L’Organizzazione
Mondiale della Sanità ha elaborato nel 2001 uno strumento
di classificazione che analizza e descrive la disabilità
come esperienza umana che tutti possono sperimentare. Tale strumento,
denominato ICF, propone un approccio all’individuo normodotato
e diversamente abile dalla portata innovativa e multidisciplinare.
Con il presente articolo si vogliono delineare le principali caratteristiche
relative alle classificazioni che hanno preceduto l’ICF, analizzando
gli aspetti innovativi della stessa. Tale strumento, poco conosciuto
e utilizzato in ambito educativo, rappresenta una fonte importante
di analisi relativa al mondo della disabilità.
L’interesse relativo alla classificazione ICF è emerso
durante gli studi universitari. Tale classificazione è
stata oggetto di studio della tesi di laurea, conseguita presso
l’Università degli Studi di Verona, relatore Prof. Angelo
Lascioli.
Le
Classificazioni Internazionali elaborate dall’Organizzazione Mondiale
della Sanità: ICD e ICIDH
A partire dalla seconda metà del secolo scorso l’Organizzazione
Mondiale della Sanità (OMS) ha elaborato differenti strumenti
di classificazione inerenti l’osservazione e l’analisi delle patologie
organiche, psichiche e comportamentali delle popolazioni, al fine
di migliorare la qualità della diagnosi di tali patologie.
La prima classificazione elaborata dall’OMS, “La Classificazione
Internazionale delle malattie” (ICD, 1970) risponde all’esigenza
di cogliere la causa delle patologie, fornendo per ogni sindrome
e disturbo una descrizione delle principali caratteristiche cliniche
ed indicazioni diagnostiche.
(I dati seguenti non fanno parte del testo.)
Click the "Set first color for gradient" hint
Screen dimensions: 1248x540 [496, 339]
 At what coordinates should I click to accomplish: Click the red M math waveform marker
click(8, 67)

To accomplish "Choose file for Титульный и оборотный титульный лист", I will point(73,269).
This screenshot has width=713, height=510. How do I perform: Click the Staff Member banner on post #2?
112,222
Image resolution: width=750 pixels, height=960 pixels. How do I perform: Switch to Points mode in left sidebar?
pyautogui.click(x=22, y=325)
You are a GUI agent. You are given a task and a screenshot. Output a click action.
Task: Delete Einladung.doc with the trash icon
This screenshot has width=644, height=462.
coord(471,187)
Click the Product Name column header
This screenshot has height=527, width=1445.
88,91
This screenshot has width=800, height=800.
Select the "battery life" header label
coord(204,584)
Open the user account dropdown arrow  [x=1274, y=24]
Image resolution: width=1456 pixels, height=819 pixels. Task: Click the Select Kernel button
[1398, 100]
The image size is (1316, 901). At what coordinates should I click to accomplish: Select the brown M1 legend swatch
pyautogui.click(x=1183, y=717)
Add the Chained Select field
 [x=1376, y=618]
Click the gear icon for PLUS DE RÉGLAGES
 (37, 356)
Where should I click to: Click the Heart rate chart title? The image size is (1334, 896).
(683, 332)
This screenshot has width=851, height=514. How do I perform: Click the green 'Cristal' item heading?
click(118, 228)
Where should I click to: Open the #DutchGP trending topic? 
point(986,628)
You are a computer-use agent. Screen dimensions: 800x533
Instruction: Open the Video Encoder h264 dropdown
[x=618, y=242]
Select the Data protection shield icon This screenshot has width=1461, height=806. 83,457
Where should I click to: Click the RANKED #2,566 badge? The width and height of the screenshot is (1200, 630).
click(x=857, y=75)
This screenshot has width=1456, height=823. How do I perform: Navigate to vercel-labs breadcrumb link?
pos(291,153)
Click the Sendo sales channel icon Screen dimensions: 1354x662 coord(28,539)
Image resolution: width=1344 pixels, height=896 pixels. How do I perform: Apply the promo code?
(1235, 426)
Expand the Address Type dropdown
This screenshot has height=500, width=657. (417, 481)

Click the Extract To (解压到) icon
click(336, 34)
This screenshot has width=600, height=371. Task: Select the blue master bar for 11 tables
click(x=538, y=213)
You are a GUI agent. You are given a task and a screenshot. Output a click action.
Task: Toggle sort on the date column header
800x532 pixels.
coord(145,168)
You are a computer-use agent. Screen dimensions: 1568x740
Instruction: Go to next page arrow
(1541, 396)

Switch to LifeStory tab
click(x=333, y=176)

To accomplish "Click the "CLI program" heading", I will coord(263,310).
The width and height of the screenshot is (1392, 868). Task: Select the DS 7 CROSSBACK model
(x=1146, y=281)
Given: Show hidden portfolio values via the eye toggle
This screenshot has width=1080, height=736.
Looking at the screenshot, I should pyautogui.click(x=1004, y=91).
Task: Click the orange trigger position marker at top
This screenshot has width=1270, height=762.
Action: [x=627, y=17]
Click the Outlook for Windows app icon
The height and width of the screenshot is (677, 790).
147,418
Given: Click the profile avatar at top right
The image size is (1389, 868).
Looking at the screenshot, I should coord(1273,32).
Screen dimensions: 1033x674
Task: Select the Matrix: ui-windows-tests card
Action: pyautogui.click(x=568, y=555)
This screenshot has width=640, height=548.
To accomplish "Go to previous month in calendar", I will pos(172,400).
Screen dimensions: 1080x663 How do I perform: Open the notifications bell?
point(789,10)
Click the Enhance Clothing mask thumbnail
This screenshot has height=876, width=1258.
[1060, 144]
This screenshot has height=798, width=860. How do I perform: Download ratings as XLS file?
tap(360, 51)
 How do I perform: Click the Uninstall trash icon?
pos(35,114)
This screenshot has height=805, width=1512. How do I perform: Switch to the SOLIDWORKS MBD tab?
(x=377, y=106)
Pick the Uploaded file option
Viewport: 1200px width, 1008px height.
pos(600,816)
L’ICD si delinea quindi come una
classificazione causale, focalizzando l’attenzione sull’aspetto
eziologico della patologia. Le diagnosi delle malattie vengono
tradotte in codici numerici che rendono possibile la memorizzazione,
la ricerca e l’analisi dei dati.
EZIOLOGIA
--> PATOLOGIA --> MANIFESTAZIONE CLINICA
L’ICD
rivela ben presto vari limiti di applicazione e ciò induce
l’OMS ad elaborare un nuovo manuale di classificazione, in grado
di focalizzare l’attenzione non solo sulla causa delle patologie,
ma anche sulle loro conseguenze: “la Classificazione Internazionale
delle menomazioni, delle disabilità e degli handicap”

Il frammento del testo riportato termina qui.